(Stored items)
◇ ◇ ◇ ◇

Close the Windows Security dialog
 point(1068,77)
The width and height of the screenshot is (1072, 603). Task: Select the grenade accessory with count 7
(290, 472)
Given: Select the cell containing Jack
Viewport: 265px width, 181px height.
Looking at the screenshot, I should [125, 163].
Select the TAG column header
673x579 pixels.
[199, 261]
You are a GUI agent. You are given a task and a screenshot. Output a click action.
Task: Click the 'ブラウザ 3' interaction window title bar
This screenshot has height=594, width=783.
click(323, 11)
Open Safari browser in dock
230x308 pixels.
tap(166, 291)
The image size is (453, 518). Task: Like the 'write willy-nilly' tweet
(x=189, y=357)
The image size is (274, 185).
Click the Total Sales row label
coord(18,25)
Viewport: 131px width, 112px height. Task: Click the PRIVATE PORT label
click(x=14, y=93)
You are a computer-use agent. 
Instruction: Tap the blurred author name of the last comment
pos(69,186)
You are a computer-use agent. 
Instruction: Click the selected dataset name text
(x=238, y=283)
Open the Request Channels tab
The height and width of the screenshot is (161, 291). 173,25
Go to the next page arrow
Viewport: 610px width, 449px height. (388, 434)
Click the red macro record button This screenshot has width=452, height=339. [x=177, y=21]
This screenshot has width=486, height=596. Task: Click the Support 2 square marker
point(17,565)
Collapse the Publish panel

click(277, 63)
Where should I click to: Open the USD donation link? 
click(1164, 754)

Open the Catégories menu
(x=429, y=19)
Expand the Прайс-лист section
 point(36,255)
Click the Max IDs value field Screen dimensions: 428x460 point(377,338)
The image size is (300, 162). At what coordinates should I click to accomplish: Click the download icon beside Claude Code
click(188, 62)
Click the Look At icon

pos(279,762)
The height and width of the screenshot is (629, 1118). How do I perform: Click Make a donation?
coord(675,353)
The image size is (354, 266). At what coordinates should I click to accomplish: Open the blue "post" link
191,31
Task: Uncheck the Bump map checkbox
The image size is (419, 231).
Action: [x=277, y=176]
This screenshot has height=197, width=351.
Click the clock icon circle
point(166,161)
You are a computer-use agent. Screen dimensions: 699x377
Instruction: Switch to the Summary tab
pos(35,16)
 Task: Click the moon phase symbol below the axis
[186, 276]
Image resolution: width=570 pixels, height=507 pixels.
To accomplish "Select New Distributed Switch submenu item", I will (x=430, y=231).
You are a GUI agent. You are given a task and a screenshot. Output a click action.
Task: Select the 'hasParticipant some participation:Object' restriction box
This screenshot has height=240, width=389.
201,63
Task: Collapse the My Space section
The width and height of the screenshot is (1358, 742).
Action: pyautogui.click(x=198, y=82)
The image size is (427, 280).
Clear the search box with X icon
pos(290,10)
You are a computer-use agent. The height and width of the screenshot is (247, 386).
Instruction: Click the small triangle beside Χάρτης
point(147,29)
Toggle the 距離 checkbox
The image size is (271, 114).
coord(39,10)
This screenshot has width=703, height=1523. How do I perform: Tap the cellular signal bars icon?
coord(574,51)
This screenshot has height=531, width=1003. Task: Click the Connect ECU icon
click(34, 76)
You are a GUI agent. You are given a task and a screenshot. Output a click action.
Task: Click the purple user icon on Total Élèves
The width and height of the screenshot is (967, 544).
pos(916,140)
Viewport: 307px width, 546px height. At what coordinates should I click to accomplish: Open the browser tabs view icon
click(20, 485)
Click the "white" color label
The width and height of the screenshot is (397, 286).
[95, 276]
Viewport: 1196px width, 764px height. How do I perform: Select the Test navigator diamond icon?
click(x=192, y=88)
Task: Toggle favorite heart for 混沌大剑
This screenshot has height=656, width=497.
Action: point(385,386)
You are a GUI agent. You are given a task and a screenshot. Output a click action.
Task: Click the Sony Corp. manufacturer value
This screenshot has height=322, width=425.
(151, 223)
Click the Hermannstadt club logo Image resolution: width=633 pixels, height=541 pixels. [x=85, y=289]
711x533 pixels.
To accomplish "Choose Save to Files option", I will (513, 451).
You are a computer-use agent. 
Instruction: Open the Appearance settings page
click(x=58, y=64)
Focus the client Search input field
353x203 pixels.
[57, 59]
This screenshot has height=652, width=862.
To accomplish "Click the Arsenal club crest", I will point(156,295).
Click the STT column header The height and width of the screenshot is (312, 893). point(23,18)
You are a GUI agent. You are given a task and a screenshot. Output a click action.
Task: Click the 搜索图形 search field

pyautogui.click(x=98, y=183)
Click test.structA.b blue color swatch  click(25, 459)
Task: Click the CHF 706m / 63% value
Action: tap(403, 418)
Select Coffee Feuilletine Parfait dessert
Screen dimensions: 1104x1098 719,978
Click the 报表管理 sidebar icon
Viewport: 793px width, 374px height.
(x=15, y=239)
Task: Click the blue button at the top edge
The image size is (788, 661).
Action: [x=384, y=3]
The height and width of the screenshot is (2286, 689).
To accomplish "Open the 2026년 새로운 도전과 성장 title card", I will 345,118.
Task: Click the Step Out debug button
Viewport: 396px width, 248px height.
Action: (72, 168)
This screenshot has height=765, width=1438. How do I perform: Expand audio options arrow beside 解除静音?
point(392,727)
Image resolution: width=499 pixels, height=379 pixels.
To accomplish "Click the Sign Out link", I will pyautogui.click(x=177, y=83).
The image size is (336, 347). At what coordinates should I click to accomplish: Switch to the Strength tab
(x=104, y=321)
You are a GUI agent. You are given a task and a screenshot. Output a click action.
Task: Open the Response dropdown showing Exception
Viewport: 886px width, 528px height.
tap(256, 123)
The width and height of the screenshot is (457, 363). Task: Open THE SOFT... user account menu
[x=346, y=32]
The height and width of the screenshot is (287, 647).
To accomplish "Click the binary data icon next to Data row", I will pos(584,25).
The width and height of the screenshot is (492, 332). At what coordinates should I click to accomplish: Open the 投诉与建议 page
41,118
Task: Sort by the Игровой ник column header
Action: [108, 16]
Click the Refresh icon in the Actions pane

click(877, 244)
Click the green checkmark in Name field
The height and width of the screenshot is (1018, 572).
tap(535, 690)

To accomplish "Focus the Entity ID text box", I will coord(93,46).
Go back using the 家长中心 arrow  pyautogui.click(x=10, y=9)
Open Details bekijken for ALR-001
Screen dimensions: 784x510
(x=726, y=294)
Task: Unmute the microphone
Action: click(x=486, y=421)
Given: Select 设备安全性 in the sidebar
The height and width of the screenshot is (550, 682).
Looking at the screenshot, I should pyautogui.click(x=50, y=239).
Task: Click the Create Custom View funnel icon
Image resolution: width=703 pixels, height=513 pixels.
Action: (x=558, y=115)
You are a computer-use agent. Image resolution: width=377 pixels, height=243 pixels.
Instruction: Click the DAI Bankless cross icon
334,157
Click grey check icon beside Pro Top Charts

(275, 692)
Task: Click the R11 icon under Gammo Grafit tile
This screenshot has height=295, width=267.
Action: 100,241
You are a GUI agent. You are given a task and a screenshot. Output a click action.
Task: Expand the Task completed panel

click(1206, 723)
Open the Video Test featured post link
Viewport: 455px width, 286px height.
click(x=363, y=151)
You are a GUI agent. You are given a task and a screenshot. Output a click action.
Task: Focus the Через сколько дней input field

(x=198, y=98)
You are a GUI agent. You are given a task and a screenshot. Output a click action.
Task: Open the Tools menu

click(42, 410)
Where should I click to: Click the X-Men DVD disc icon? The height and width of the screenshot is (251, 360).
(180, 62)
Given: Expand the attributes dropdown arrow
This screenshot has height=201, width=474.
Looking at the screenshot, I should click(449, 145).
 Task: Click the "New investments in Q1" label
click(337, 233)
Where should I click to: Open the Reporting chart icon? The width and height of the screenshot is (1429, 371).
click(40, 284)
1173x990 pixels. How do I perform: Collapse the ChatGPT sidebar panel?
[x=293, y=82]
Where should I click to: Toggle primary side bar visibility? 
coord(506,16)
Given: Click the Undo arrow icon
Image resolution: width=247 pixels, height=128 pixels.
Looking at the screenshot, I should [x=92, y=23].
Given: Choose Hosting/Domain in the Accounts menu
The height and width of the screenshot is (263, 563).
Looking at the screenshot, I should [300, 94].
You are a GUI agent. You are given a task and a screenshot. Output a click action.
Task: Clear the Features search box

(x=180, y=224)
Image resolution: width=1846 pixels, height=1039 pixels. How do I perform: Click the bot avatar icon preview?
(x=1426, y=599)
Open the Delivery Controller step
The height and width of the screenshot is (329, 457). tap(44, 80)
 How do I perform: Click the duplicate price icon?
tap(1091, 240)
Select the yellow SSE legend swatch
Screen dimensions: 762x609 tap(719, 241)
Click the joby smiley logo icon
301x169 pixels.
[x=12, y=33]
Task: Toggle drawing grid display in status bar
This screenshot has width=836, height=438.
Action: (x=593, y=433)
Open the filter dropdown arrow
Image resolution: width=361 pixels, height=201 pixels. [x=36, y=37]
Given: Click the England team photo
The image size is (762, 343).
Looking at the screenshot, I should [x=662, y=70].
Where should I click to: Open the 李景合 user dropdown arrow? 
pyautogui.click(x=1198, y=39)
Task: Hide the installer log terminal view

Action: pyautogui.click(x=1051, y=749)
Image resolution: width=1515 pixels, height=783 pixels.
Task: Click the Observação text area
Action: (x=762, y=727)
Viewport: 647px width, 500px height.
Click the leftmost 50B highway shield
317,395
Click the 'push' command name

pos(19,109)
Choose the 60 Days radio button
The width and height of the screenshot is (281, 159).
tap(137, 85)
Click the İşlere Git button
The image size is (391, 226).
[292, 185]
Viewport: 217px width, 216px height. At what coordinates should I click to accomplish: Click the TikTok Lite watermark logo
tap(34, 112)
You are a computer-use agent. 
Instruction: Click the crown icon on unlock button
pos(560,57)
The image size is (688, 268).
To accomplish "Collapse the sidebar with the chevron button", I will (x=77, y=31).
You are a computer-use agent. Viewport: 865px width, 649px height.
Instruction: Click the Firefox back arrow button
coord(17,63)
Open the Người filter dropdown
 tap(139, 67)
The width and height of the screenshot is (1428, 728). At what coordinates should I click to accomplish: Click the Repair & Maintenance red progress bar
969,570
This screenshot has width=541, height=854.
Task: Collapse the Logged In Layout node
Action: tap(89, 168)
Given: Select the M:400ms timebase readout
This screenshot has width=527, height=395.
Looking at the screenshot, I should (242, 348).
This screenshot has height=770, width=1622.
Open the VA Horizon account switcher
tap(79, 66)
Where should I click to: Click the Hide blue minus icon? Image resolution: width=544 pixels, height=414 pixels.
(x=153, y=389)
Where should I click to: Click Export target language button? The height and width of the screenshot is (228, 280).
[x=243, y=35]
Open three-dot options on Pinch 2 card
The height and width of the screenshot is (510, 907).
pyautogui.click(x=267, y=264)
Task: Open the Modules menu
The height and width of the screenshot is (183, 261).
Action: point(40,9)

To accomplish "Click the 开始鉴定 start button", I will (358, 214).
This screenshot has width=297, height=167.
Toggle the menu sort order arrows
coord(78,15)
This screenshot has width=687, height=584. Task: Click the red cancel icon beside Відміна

◇ ◇ ◇ ◇

= What the task requires =
Count how many lines in the data above hold the string "title", and give the number with no other words.

= Task result =
2